September 30, 2010 Paris
The designer continued to work almost exclusively with leather, but lightened it up by piecing the material in sharply geometric shapes on the body with nearly invisible tulle. He played with the idea of facades, setting tulle into the sides of jackets and the fronts of pants, so a jacket looked as if it were backless and legs appeared to be bare, save for a simple outline in leather.
With sharply geometric color blocks and textures, there was a distinctly futuristic bent to the proceedings. That alternately brought to mind Courrèges and Nicolas Ghesquière's work at Balenciaga. The latter came particularly to the fore in old-school details like the curving, cocooned back of a sleeveless leather coat or the perfectly rippling pleats on a trapeze dress.
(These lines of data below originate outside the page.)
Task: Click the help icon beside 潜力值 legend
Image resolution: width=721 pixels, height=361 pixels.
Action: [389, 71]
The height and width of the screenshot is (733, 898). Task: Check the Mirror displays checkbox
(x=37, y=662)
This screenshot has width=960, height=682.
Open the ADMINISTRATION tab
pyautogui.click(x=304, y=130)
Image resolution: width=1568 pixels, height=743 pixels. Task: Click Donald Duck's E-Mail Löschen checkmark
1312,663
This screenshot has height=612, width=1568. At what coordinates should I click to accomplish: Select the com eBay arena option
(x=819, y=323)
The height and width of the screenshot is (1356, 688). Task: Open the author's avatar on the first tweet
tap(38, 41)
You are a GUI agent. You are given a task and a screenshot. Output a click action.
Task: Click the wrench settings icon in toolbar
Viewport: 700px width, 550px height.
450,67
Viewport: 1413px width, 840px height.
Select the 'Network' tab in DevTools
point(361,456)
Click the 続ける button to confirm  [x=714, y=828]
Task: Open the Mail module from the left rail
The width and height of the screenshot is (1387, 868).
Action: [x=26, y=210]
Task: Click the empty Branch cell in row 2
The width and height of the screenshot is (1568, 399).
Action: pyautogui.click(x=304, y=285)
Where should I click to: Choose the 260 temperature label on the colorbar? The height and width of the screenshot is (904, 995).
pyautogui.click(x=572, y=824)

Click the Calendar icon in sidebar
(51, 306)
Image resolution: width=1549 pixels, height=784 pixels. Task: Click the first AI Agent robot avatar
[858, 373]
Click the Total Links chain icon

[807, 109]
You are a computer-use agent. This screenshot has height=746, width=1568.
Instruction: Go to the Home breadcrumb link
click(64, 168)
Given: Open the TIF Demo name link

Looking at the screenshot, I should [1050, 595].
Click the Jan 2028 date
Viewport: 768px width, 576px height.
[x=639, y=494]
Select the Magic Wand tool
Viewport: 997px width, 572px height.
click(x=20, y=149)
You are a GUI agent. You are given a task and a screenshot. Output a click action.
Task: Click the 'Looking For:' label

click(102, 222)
Yet, while Costa probably saw a few echoes of his work there, too, Lourenço's vision maintained its originality, and his technical proficiency with his difficult chosen fabrication is a thing at which to marvel.
Will these clothes make the transition from runway to street? Last season's dresses had undeniable beauty, but their rigorous architectural construction made you wonder about wearability, as did a few of the pantsuits on the catwalk today. A couple of softer moments, specifically gowns made of a sheer tulle covered in tiny raised squares, hinted that the issue has occurred to Lourenço himself. This wunderkind might just continue to wow.